I also went through and augmented the information with the generalised info on the city’s web site like: ‘Rideau: Dogs on leash are permitted in parks’. In this case, I found all the Rideau parks and put that dogs were allowed, but required leashes.
-
At this point I had a huge list, but with a few major defects: almost everything was in ALL-CAPS (why would the city do that?) and I didn’t have any geo-location data for the parks, so they couldn’t be mapped easily.
-
To solve the ALL-CAPS, I copied the offending columns into the wonderful TextMate and ran the ‘Convert to Title Case’ action on them (its not perfect, but much better than ALL-CAPS). And then pasted them back into my spreadsheet.
-
Now for geo-location. I did some googling and found this batch geo-coding service, http://www.batchgeo.com/, that coincidentally allows you to past a spreadsheet of addresses and it will geo-code them all for you. Sweet!
An Excel spreadsheet is all jim-dandy but not very good for development purposes, so now I had to get my data out of Excel and into something I could use.
I originally decided I wanted it in a SQLite database, so I exported from Excel to CSV, which I could then import to SQLite. That may have sounded easy, but was far from it. Excel’s CSV output is far from optimal, so it took a bunch of validating and re-importing until the data was ready to go.
-
I am now about six—seven hours in and feeling pretty excited, so I packaged it up into a little repo with a couple Python scripts for extracting the SQLite data into other formats (CSV, XML and JSON) and released the data set into GitHub, tweeted it and went to bed.
The next morning I got an e-mail that my data was being used in an Open Data Ottawa app (great!) but at the same time there was an issue opened on GitHub with my data. Apparently a whack load of the latitudes/longitudes all pointed to the same location (what I realised later was city hall).
So off I go again trying to determine what was up. It turned out that the offending parks had addresses specified with intersections (and often many intersections). So I had to go through all those parks and correct their addresses and re—geo-code all those parks.
-
Upload to GitHub.

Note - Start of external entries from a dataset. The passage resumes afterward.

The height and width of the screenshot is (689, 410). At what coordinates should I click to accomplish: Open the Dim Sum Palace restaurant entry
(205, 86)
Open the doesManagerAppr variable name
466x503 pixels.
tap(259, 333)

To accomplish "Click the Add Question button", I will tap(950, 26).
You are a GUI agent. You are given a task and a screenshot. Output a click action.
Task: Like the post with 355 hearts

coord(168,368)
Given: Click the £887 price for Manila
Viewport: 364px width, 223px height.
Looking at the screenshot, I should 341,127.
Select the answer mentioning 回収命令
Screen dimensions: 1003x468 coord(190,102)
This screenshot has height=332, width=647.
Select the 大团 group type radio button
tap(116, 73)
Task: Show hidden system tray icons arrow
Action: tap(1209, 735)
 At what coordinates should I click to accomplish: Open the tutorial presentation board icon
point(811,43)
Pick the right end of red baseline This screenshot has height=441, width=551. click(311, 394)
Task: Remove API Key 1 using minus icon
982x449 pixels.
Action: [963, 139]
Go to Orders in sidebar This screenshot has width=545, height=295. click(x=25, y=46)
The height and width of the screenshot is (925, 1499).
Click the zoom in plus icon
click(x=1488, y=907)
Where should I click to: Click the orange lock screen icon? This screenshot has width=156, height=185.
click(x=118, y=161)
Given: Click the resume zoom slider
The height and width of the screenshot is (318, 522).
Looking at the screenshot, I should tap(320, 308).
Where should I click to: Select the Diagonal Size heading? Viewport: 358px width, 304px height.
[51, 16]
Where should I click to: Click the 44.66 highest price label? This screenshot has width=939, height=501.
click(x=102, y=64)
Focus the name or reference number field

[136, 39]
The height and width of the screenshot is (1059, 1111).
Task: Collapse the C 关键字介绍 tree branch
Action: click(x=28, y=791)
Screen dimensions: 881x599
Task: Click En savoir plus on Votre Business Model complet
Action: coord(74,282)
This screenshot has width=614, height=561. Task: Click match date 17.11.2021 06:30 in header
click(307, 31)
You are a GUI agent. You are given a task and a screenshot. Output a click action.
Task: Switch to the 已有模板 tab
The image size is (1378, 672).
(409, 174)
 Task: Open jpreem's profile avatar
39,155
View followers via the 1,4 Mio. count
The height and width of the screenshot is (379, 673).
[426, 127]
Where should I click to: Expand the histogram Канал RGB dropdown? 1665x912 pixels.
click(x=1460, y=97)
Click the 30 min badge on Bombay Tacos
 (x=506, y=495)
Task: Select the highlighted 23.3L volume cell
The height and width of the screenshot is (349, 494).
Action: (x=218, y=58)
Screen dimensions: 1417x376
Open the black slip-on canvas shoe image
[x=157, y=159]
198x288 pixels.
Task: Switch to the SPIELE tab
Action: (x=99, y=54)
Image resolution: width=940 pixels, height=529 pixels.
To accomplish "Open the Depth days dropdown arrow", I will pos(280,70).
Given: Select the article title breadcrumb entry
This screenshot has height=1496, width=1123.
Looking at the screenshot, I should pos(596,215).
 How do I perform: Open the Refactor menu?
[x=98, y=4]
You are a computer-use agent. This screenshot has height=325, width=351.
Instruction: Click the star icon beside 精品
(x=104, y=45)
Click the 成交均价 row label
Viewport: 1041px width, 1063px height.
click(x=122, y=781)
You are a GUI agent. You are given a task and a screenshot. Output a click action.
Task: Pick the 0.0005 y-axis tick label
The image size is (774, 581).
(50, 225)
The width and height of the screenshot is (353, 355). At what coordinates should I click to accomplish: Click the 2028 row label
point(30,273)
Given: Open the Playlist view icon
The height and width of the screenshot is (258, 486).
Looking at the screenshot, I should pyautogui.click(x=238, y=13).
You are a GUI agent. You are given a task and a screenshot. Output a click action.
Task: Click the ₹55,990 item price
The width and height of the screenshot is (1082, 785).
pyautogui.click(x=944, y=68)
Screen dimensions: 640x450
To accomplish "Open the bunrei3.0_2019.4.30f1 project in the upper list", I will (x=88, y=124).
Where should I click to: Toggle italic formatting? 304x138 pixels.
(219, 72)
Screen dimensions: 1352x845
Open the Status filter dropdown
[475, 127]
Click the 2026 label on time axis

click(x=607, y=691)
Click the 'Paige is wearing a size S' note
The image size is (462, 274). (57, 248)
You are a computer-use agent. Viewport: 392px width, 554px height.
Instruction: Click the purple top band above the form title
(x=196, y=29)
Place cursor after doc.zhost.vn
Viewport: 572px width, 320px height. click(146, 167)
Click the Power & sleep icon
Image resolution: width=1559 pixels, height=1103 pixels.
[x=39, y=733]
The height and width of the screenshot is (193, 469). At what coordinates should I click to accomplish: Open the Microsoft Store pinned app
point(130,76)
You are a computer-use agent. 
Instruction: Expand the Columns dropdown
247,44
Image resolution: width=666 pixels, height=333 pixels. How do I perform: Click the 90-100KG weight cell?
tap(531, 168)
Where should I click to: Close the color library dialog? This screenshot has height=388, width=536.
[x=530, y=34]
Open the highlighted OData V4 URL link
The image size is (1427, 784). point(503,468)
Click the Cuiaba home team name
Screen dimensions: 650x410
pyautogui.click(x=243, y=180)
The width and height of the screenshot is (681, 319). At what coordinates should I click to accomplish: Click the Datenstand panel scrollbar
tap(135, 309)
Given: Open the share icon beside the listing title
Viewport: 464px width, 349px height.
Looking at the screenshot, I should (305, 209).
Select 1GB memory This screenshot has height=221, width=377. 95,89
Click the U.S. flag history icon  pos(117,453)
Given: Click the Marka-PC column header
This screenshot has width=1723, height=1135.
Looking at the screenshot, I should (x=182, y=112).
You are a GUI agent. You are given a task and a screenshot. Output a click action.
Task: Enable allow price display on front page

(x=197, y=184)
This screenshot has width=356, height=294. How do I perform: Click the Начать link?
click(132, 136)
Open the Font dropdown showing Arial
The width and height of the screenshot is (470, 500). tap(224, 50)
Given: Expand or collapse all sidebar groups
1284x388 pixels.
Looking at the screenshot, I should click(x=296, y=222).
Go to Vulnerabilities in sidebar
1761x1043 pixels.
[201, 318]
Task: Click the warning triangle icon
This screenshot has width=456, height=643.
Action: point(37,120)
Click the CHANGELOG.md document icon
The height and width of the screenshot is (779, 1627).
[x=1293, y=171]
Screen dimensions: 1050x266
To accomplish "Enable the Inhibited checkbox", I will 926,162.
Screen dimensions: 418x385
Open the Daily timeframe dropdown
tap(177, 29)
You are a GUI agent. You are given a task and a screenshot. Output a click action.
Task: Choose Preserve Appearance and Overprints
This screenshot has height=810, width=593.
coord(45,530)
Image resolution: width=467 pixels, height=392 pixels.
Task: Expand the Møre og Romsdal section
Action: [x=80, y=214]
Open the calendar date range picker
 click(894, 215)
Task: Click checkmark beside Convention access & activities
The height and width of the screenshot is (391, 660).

Done. (Well done isn’t really final because I found an issue tonight with random extra quotes, but anyways.)
So that, in a (very large) nut shell, is my adventure in producing the Ottawa Parks data set, now onto what I am going to use if for.
Ottawa Dog Park Finder
The application idea was actually my wife’s from a couple years ago, you can actually still see the original announcement blog post. We didn’t get very far on it because adding parks in was really time consuming and there weren't any automated geo-location services at the time, it was all pretty manual.
So, I am restarting this application, but adding in a few new features.
The app is basically going to allow you to find parks in the city and whether they allow dogs on or off leash and other dog related information. It will be integrated with Google Maps and will allow you to enter locations and find parks closest to a specific location. And the app will hopefully allow users to vote on various aspects of the parks.
Wish me luck, because I only have a few days left.



3 Comments
Awesome idea. That's an app I will use!
@ThomKearney That's good to hear!
I wish I had seen the link to the Ottawa Open Data conference a couple weeks ago. I would have gone.